Supplied information:
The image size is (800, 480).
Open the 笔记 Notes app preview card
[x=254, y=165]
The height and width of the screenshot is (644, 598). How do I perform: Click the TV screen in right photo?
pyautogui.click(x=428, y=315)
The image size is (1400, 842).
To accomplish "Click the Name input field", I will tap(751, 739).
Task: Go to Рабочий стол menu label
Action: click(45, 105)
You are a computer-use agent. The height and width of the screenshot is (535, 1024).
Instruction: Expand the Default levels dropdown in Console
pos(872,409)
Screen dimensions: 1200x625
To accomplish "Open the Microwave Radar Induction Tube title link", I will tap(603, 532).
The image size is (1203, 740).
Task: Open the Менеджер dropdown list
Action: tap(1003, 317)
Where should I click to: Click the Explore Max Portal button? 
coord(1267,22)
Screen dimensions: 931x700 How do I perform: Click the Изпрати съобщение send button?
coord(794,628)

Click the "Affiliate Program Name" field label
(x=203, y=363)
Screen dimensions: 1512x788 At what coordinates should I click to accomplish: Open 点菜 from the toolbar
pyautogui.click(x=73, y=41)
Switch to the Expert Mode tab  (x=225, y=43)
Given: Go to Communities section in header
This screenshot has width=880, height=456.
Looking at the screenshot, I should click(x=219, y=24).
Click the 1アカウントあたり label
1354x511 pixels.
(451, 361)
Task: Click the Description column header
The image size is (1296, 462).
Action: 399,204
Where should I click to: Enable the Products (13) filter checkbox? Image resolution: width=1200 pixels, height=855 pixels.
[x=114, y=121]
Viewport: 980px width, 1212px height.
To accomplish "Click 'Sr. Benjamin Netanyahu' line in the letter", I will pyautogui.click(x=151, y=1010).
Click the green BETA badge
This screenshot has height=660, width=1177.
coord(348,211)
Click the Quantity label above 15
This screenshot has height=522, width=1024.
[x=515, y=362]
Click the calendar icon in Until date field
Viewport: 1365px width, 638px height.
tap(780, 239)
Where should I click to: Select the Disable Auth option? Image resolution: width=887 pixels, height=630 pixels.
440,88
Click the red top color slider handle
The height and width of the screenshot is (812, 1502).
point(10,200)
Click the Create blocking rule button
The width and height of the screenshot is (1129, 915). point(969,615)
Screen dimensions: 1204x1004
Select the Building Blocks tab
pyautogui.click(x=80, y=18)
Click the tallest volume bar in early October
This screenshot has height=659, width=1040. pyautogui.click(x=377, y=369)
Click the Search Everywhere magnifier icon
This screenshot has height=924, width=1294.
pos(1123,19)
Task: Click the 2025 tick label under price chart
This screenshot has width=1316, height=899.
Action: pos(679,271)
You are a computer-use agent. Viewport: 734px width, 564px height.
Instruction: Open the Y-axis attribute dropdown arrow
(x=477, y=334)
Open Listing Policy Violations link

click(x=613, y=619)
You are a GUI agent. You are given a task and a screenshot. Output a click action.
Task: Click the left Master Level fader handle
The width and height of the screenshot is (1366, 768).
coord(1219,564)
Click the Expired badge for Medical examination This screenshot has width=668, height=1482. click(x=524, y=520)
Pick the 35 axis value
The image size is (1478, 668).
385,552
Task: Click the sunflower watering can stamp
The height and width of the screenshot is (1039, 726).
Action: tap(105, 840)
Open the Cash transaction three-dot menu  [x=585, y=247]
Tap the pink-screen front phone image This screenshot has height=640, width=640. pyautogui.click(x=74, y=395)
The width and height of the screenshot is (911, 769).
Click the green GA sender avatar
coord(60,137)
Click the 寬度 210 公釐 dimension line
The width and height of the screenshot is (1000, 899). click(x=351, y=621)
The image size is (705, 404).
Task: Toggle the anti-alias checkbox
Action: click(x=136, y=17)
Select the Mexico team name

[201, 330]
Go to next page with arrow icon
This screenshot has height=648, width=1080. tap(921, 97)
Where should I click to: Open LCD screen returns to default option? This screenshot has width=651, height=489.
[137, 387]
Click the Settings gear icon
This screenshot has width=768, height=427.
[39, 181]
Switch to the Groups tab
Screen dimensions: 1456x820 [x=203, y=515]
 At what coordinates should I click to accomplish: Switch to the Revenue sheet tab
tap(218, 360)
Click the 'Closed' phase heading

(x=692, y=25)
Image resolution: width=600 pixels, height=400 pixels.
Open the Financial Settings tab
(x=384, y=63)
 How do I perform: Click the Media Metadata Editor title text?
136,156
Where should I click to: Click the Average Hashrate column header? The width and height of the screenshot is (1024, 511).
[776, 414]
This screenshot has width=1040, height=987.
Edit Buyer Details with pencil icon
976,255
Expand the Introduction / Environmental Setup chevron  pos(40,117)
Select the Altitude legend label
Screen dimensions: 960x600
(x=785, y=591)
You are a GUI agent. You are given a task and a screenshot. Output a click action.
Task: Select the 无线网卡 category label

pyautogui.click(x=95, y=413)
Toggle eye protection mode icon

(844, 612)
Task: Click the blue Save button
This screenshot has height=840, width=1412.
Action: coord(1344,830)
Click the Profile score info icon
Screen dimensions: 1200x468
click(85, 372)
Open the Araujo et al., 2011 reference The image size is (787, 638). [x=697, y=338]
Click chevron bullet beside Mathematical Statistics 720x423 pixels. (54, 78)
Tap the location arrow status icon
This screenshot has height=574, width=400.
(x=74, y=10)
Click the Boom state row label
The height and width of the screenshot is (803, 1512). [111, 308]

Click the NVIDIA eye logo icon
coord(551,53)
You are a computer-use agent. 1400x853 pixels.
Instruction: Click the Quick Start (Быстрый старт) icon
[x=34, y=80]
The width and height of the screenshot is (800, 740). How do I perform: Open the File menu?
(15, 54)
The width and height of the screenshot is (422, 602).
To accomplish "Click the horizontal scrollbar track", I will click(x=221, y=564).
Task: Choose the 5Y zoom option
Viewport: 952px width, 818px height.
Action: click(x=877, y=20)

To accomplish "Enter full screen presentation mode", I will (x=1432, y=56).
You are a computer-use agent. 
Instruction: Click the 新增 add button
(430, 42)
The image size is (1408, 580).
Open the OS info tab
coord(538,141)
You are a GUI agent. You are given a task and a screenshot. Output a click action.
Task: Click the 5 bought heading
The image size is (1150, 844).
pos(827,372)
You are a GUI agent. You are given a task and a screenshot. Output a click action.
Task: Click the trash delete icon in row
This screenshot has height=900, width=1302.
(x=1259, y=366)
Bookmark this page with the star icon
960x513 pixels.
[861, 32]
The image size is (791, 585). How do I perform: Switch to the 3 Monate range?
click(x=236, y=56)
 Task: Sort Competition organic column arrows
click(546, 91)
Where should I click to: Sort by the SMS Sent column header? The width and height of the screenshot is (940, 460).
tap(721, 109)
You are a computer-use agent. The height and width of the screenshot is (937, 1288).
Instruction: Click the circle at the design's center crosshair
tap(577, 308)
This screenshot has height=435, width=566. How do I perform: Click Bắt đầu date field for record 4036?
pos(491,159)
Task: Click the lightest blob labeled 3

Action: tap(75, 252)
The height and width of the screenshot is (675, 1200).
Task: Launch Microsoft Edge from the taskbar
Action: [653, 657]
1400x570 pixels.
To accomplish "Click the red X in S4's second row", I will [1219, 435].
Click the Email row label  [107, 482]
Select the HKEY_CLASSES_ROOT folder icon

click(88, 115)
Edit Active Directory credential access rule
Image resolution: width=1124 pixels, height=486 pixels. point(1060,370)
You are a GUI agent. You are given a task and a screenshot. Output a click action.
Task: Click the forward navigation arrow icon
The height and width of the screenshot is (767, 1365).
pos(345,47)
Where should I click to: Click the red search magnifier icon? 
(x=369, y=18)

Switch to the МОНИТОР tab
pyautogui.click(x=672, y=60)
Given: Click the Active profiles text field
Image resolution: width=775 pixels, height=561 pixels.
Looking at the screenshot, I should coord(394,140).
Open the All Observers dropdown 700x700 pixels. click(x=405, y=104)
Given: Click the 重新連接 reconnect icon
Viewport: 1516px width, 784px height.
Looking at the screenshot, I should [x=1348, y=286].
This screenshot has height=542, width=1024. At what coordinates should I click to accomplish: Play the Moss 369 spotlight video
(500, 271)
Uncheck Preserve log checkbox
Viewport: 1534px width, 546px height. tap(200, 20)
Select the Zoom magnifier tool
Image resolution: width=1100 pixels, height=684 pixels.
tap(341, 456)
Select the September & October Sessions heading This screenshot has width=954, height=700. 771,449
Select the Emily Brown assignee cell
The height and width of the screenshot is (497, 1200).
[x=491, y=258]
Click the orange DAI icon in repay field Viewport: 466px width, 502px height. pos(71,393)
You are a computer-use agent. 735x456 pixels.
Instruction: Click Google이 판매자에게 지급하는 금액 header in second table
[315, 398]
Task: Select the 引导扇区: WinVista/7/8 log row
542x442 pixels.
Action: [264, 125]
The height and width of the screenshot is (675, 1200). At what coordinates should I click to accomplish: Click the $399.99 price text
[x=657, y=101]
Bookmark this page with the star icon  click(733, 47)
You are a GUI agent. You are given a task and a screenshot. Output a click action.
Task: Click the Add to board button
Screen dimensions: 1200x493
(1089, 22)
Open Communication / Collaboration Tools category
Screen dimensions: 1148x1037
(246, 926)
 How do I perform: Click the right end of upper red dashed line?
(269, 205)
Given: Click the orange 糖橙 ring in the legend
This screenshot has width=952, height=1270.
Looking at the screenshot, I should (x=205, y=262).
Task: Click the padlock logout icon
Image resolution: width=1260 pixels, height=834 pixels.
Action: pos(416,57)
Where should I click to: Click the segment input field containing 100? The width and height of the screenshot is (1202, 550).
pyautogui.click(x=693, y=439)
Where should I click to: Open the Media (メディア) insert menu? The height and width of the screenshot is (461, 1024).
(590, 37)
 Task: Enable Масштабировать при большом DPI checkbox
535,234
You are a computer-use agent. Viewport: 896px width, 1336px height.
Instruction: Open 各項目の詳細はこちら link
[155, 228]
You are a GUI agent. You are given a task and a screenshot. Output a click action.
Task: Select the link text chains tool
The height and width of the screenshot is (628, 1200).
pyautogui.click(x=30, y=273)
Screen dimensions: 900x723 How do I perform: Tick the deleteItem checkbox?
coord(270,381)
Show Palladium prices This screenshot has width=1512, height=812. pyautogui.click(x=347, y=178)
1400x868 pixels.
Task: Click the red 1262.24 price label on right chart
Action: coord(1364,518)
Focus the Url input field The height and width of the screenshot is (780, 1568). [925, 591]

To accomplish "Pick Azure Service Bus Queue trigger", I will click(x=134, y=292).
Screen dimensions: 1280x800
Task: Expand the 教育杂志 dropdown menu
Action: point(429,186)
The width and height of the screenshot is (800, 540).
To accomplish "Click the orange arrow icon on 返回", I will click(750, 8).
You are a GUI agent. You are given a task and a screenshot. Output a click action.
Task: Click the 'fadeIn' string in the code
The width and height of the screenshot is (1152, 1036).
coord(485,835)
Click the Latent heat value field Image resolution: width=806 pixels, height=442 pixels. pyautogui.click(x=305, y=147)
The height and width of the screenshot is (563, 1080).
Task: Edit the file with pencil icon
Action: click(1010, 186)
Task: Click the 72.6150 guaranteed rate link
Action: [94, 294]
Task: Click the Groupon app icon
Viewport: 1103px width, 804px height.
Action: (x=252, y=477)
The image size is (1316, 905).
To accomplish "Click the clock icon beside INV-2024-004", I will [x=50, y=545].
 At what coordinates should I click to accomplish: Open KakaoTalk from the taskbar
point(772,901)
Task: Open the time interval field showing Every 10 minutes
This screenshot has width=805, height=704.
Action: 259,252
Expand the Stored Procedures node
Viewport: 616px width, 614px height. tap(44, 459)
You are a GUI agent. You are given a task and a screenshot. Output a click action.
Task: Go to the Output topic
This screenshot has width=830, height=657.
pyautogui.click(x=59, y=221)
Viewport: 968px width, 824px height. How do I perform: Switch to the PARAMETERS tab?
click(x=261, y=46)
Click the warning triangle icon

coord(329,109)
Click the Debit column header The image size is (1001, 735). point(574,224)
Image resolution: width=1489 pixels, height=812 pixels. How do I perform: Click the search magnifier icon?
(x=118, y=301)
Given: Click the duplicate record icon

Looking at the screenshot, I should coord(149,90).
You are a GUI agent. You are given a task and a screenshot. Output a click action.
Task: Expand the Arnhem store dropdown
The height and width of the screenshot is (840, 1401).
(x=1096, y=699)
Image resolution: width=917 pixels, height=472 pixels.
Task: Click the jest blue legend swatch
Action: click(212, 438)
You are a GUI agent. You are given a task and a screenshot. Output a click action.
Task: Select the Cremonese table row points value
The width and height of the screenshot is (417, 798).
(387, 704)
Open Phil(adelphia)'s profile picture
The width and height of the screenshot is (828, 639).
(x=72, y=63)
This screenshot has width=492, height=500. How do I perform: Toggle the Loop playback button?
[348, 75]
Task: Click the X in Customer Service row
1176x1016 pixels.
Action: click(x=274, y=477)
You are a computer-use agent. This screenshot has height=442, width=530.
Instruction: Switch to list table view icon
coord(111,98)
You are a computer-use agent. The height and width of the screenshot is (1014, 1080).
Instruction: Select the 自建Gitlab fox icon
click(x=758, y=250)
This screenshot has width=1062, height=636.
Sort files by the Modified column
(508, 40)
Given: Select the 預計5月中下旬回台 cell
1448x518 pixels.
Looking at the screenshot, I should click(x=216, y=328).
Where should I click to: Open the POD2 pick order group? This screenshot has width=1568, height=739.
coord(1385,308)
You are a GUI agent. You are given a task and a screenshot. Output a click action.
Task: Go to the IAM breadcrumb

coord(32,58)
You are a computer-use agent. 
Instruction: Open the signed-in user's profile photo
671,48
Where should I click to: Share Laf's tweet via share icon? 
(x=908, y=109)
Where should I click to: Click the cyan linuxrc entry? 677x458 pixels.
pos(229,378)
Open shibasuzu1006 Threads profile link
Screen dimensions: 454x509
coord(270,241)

Exercise requirements: Gather each line from the listing above that holds "orange".

Response box:
Click the orange DAI icon in repay field Viewport: 466px width, 502px height. pos(71,393)
Given: Click the orange 糖橙 ring in the legend
To accomplish "Click the orange arrow icon on 返回", I will click(750, 8).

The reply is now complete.